Make configuration files portable with refgenie populate

Use refgenie populate to replace registry paths (e.g. refgenie://hg38/fasta) in text files with asset file paths (e.g. /home/johndoe/genomes/hg38/fasta/default/hg38.fa). For use in an ephemeral compute environment, the remote version, refgenie populatr, will replace your registry path with a URI, like s3://path/to/asset.xyz or http://path/to/asset.xyz. This powerful feature allows you to write configuration files and scripts with maximum portability for anything you might need to configure with reference genome paths.

Motivation

Sometimes it is desirable to run a refgenie-unaware workflow and benefit from the refgenie framework. In such cases, we need a pre-processing step to populate some kind of input configuration file for a workflow run. This way, all refgenie awareness is kept outside the workflow, but you can still benefit from managing your reference resources using refgenie. For instance, this is the way Common Workflow Language (CWL) works; CWL workflows in best practices require knowledge of all input files before the workflow run begins. So, rather than passing a registry path, which is then resolved by refgenie inside the workflow, it makes more sense to use refgenie to pre-populate the CWL input file with the correct paths.

Usage examples

Both populate and populater can populate refgenie registry paths either in a file or a string.

String intput

Use a pipe (|) to populate an in-line command argument with a local path managed by refgenie:

echo 'bowtie2 -x refgenie://hg38/bowtie2_index -U r1.fq -S eg1.sam' | refgenie populate | sh

File input

Example input in test/config_template.yaml:

config:
  param1: value1
  fasta: "refgenie://hg38/fasta"
  bowtie2_index: "refgenie://hg38/bowtie2_index"

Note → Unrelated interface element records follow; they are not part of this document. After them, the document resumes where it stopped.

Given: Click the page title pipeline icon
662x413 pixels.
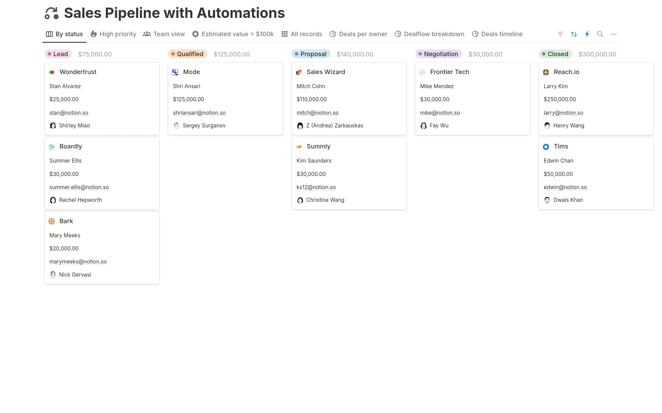Looking at the screenshot, I should tap(52, 13).
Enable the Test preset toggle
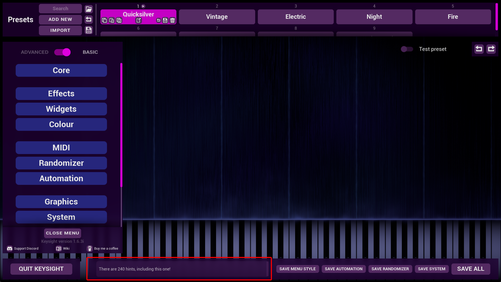The image size is (501, 282). (407, 49)
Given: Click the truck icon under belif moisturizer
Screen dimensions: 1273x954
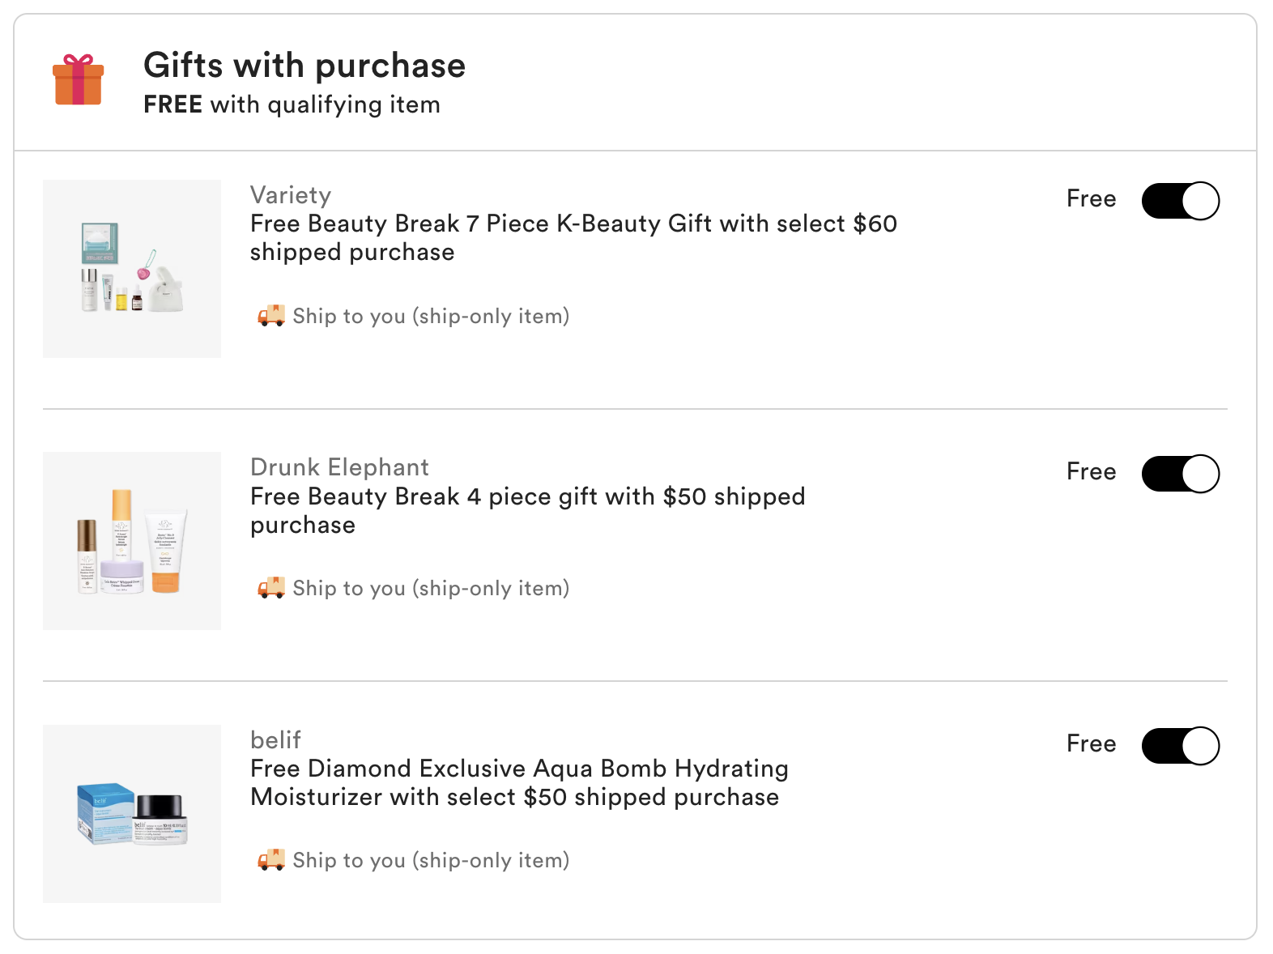Looking at the screenshot, I should [x=271, y=860].
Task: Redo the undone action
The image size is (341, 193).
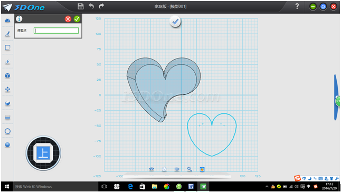Action: 101,6
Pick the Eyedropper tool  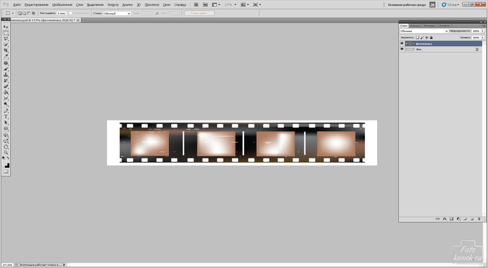[6, 56]
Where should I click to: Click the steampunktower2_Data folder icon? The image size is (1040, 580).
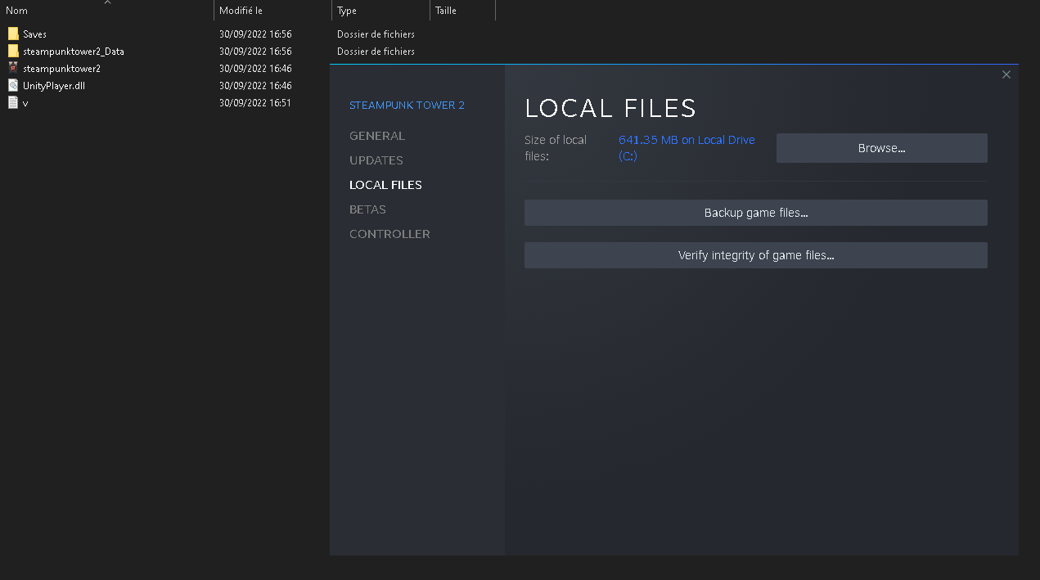(13, 52)
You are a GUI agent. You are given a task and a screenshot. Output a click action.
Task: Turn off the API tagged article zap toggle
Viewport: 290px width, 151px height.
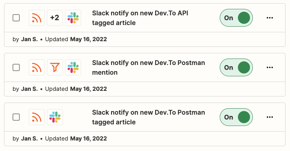click(236, 18)
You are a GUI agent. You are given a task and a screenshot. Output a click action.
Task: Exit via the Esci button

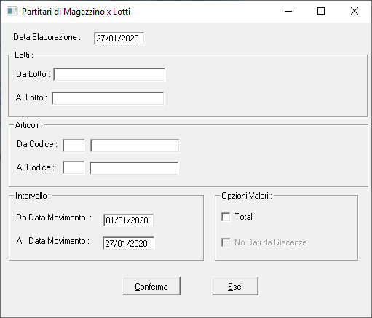point(235,286)
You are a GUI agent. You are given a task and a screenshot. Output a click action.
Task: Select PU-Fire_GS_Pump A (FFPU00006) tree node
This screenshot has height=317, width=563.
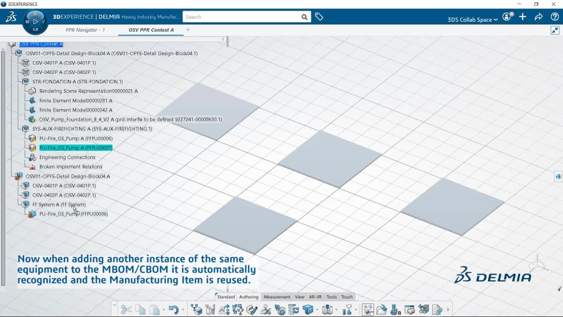click(x=76, y=139)
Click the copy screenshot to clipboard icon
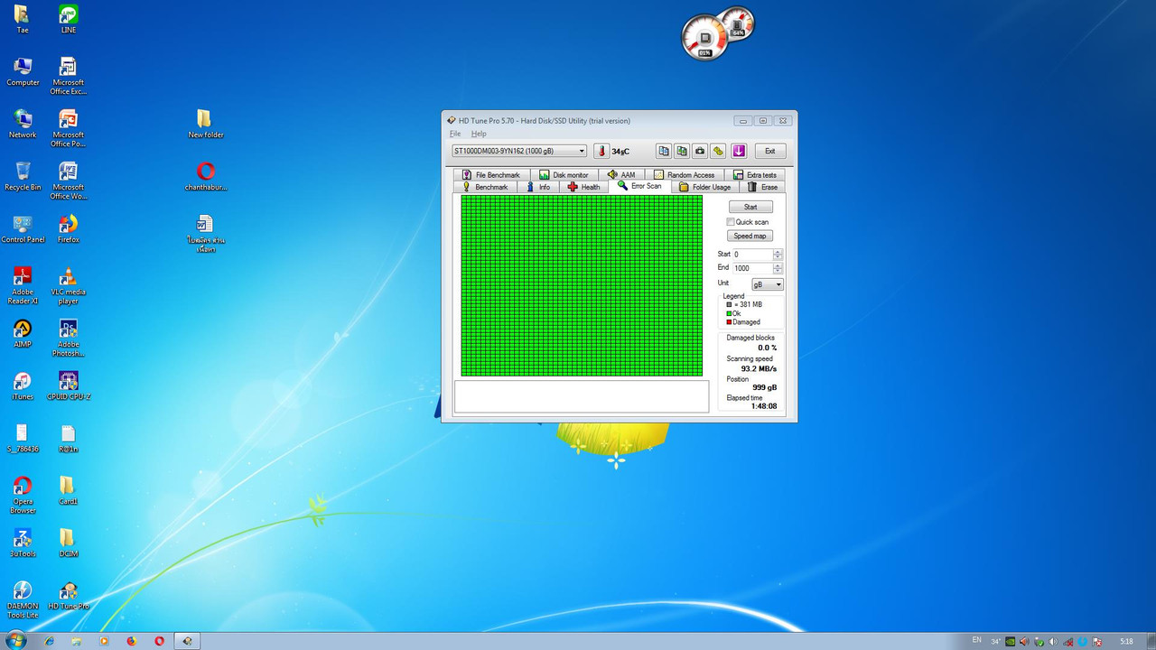The image size is (1156, 650). point(682,151)
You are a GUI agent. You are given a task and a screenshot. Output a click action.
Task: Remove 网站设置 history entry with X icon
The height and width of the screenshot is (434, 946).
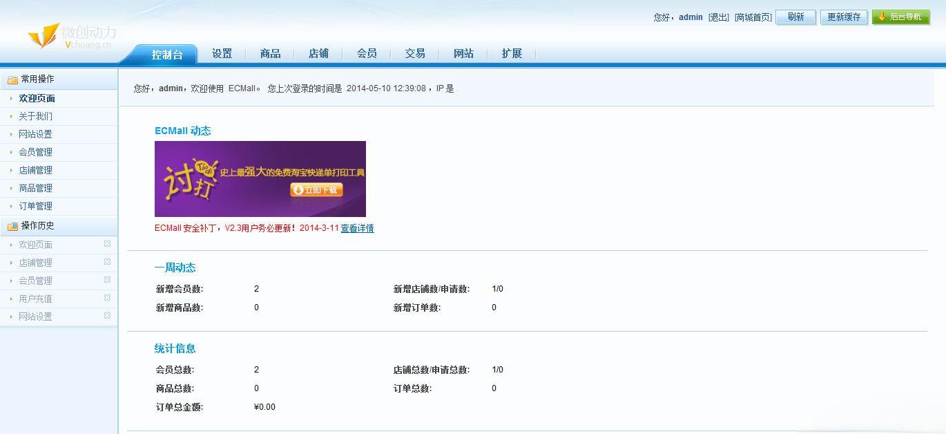click(x=107, y=316)
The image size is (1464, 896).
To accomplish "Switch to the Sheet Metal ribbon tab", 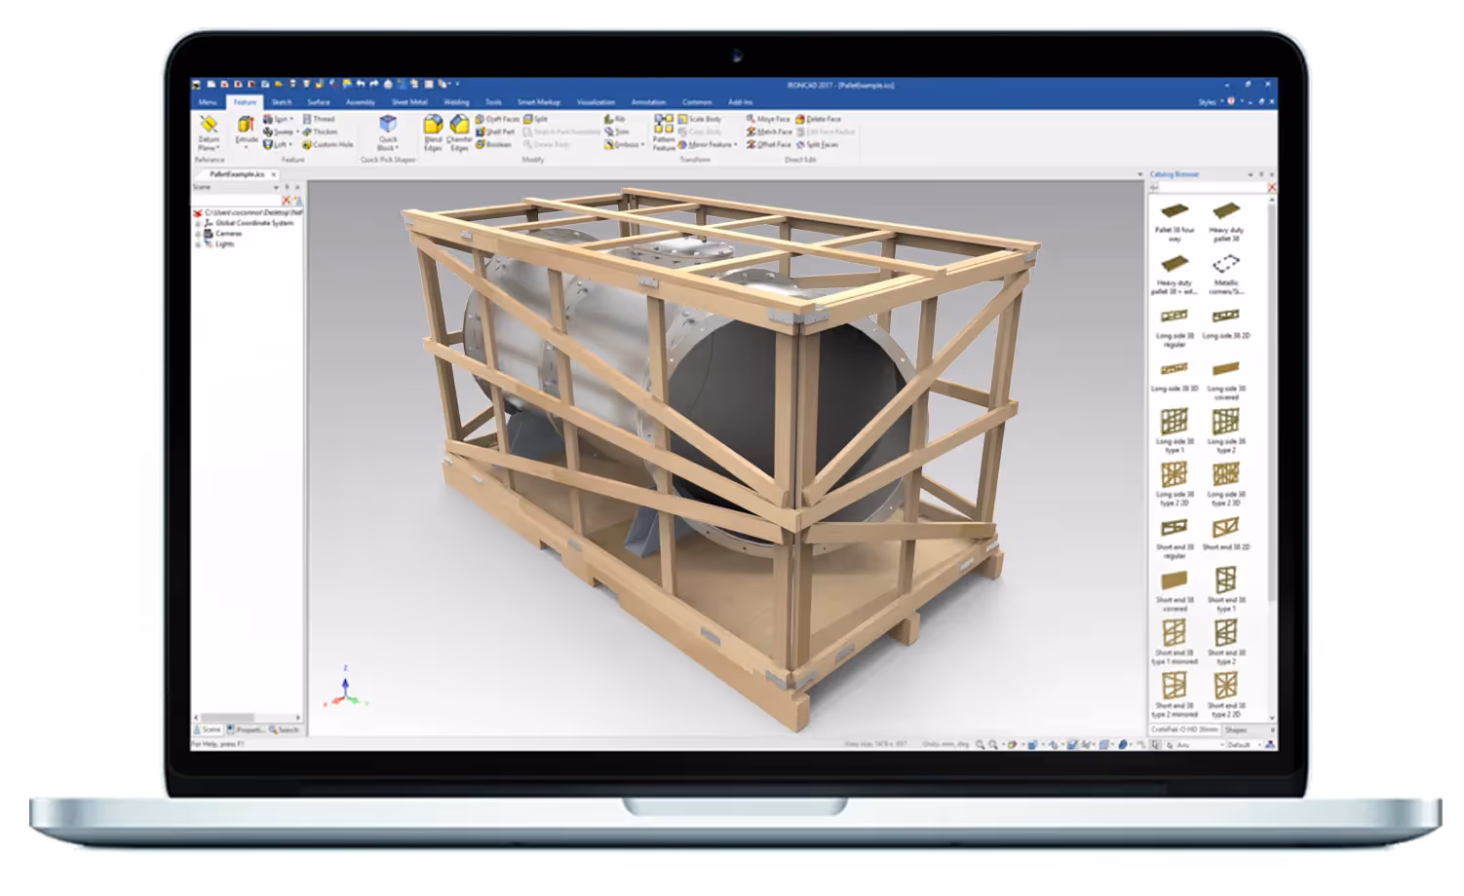I will [x=409, y=102].
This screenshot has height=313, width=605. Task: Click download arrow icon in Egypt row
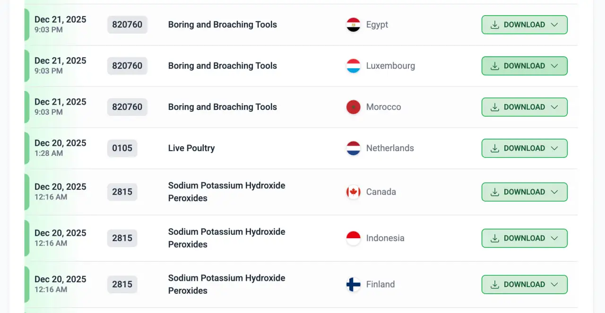(495, 25)
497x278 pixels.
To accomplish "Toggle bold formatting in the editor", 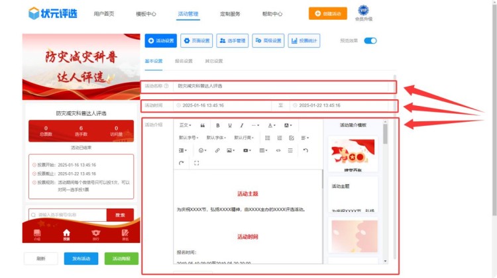I will tap(218, 125).
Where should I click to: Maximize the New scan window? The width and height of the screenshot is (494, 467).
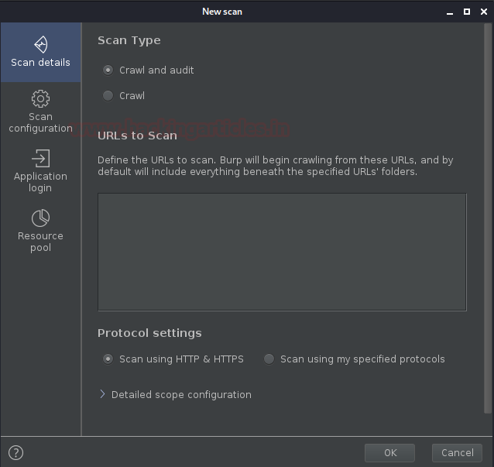point(466,12)
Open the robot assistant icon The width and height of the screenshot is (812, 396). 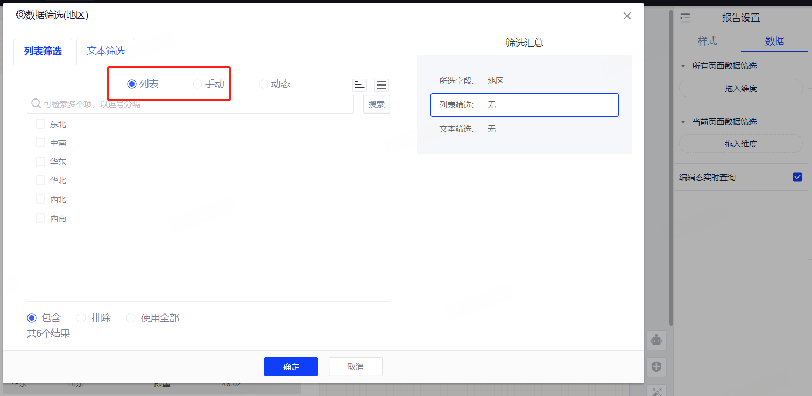click(656, 340)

To populate a bowtie2 index and FASTA file paths in a YAML configuration file of an arbitrary pipeline call:

refgenie populate --file test/config_template.yaml > test/config.yaml

Example output in test/config.yaml:

config:
  param1: value1
  fasta: /home/johndoe/genomes/hg38/fasta/default/hg38.fa
  bowtie2_index: /home/johndoe/genomes/hg38/bowtie2_index/default/hg38

Using the refgenie_looper_populate plugin

If you're interested in using refgenie in conjunction with looper, we have a convenient looper plugin to provide refgenie populate capability. Enable the plugin by adding this to your looper pipeline interface file:

var_templates:
  refgenie_config: "$REFGENIE"
pre_submit:
  python_functions:
  - refgenconf.looper_refgenie_populate

Now, just add sample attributes in your sample take with refgenie registry paths, like refgenie://hg38/fasta. You can add these either as sample attributes directly in the sample table, or using a derived attribute. Looper will automatically use refgenie to pre-populate the registry paths into correct local paths before submitting the jobs.